Hopefully though, with time, support and a little R&R, the stress passes.
But sometimes it doesn’t, and coping in the usual sense of the word no longer works, leading to what’s commonly known as a nervous breakdown.
But at what point does ‘feeling stressed’ turn into a full-blown breakdown?
Experts say that a breakdown is a general term used to describe a significant episode of anxiety or depression.
Rather than being a single diagnosis, it’s more about the culmination of signs that a person is finding it increasingly difficult to cope, and has reached a point where they’re struggling to function with everyday life. Depression and anxiety are key factors.
When people are extremely low or stressed, rather than wanting to reach out to others, they often want to shut themselves away.
Depression is far more than just feeling low. It causes many other problems, including difficulty making decisions, inability to cope with everyday tasks, loss of interest and enjoyment in life, sleeplessness, lack of appetite, lack of self-confidence and feelings of inadequacy and hopelessness. Many depressed people will also be irritable and angry and may seem ‘out of character’.
Anxiety, which can also lead to breakdowns, is the state when people feel a heightened sense of worry and are extremely ‘on edge’ about things.
While depression and anxiety can occur entirely separately, they often go hand in hand, and many people will go to their GP with symptoms of both. Suicidal thoughts are also a sign of a breakdown.
Relationship breakdowns, periods of ill health and bereavement can all be triggers.
But often, it’s more a case of a build-up of extreme stress over a period of time, and the most important aspect is to recognise that things are becoming a problem.
Research shows that economic hard times are a factor, too, leading to increased rates of depression, with redundancy a common factor.
What leads a person to this point varies greatly from individual to individual.
Beth Murphy, of the mental health charity Mind, explains that callers to their helpline often say they’re not able to cope any more and can’t understand what’s happening to them, because they feel sad all the time and can’t stop crying.
‘We’ve seen a surge in calls to our helpline recently, and certainly the economic climate isn’t helping. We’ve seen an increase in calls about employment and worries about money and debt. That’s playing on people’s minds and adding to the stresses that might already be there.’

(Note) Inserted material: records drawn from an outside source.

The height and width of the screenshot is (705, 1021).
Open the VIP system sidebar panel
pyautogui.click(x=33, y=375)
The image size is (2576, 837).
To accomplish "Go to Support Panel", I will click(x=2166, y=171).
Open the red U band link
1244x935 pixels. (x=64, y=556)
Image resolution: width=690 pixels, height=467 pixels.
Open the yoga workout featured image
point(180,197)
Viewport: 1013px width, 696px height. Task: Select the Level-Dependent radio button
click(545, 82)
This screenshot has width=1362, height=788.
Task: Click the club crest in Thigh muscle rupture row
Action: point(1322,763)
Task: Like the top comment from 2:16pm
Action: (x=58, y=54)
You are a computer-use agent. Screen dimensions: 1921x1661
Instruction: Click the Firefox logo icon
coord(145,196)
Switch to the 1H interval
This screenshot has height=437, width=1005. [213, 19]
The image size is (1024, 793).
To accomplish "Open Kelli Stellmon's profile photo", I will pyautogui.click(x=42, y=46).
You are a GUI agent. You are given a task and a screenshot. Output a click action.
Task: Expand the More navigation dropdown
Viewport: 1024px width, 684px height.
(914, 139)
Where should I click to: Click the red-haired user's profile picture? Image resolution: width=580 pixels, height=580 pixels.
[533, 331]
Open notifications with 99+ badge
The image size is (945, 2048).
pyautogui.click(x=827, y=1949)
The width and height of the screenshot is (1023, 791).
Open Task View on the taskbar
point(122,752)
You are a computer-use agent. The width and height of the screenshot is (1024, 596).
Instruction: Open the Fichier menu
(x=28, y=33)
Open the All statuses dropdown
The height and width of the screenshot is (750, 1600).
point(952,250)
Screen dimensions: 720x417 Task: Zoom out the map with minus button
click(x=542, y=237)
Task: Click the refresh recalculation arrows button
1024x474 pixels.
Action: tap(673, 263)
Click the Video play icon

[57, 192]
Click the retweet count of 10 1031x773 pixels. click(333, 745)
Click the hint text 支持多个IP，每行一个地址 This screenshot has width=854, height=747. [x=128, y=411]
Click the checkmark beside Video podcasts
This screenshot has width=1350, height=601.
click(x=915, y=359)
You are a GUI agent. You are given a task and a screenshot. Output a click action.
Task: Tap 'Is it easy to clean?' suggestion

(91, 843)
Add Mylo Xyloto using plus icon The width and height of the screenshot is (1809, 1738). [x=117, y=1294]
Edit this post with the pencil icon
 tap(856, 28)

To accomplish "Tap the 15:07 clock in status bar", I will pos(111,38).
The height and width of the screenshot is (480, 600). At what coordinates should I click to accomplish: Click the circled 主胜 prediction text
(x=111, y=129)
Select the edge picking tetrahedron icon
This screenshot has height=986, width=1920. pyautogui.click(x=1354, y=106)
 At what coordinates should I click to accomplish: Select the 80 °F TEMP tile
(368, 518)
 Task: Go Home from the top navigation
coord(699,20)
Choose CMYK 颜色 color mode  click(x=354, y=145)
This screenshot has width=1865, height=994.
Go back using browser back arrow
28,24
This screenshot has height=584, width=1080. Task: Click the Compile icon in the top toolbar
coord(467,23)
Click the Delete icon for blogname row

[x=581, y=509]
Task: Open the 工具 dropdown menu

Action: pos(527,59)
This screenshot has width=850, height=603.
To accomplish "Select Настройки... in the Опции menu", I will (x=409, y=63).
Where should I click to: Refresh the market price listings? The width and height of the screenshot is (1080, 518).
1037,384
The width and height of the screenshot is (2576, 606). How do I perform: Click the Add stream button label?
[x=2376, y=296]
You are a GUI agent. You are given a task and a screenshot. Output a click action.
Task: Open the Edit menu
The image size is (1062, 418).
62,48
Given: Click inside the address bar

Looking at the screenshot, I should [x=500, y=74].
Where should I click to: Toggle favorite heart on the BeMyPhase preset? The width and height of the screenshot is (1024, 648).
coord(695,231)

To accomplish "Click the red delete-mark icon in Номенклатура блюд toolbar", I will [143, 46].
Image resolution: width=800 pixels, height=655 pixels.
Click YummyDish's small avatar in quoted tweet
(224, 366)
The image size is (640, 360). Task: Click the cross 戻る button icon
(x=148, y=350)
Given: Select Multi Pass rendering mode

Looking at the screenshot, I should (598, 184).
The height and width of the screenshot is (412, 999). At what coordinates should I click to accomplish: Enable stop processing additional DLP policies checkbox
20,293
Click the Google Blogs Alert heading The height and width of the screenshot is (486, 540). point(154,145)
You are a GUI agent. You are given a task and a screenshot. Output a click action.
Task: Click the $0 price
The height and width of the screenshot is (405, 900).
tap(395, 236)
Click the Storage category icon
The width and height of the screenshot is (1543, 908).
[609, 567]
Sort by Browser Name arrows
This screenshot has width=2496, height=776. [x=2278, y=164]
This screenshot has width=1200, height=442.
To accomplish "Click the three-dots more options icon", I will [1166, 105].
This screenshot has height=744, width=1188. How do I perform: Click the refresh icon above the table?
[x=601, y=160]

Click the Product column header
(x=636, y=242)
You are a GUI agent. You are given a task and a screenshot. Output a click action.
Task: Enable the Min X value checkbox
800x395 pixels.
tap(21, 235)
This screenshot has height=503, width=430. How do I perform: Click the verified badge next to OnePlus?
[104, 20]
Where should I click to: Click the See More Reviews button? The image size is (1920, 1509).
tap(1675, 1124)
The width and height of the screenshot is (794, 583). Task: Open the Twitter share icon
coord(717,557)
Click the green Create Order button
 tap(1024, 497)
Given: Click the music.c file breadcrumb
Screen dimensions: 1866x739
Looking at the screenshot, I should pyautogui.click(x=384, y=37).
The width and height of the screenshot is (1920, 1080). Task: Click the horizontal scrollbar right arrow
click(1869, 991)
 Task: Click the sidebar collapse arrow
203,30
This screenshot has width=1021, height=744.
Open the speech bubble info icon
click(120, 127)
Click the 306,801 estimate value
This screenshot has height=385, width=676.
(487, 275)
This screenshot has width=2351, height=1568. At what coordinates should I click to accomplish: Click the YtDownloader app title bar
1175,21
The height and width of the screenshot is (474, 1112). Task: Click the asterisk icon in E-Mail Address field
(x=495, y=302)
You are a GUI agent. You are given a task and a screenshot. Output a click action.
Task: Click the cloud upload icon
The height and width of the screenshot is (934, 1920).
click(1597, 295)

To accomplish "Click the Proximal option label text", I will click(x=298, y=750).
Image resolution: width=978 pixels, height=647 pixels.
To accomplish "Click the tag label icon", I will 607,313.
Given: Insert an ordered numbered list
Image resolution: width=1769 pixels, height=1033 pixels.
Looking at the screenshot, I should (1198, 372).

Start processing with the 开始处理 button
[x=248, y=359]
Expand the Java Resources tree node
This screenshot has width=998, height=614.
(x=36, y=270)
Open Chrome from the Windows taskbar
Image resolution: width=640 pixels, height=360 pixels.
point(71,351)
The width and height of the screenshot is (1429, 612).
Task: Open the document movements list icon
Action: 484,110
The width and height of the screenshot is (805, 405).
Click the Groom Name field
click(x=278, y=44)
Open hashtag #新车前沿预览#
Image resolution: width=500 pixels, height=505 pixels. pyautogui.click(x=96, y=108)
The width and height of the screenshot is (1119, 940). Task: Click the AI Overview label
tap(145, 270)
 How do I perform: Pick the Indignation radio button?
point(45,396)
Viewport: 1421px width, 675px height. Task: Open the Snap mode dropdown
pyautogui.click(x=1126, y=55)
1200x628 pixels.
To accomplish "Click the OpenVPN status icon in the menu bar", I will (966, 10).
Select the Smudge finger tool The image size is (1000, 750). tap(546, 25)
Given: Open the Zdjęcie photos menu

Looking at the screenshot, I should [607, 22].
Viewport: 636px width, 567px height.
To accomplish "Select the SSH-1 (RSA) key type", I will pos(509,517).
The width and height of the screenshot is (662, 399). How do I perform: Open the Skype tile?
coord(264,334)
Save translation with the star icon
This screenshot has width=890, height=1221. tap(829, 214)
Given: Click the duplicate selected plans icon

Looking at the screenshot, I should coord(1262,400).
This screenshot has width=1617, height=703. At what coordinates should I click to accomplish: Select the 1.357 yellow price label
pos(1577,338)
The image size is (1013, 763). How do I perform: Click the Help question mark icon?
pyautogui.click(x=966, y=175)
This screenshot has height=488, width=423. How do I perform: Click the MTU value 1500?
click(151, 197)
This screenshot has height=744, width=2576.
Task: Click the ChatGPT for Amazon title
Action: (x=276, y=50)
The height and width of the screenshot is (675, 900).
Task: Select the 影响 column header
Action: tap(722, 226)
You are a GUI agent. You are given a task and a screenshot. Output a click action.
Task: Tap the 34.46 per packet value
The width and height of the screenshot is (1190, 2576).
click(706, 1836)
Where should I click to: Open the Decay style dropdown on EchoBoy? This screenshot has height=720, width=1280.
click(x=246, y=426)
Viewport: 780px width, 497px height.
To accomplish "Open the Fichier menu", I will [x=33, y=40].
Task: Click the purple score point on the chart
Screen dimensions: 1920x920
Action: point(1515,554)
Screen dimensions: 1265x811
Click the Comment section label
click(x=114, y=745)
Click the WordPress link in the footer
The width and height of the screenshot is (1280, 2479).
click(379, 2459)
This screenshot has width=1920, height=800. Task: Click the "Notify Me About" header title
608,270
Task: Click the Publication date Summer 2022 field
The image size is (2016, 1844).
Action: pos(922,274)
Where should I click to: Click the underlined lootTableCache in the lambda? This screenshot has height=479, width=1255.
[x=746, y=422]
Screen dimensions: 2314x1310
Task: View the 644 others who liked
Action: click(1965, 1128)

While stress from environmental factors is often a trigger, it’s important to remember that for some people, depression can arise ‘out of the blue’ as well.
Research suggests that there may be genetic factors – some people may be more prone to depression and anxiety if there’s a family history.
Early life experiences can sometimes play a part, too, as this is when people develop many of the foundations for their coping mechanisms later in life, and too much anxiety in early life may lead to increased anxiety in adulthood.
Avoiding a breakdown may be possible, though, if a person is able to recognise early on that their stress levels or depression is becoming a problem, and address the issue before it gets worse.
This could mean taking time out, or seeking professional support, by visiting your GP or getting in touch with a mental health charity or organisation.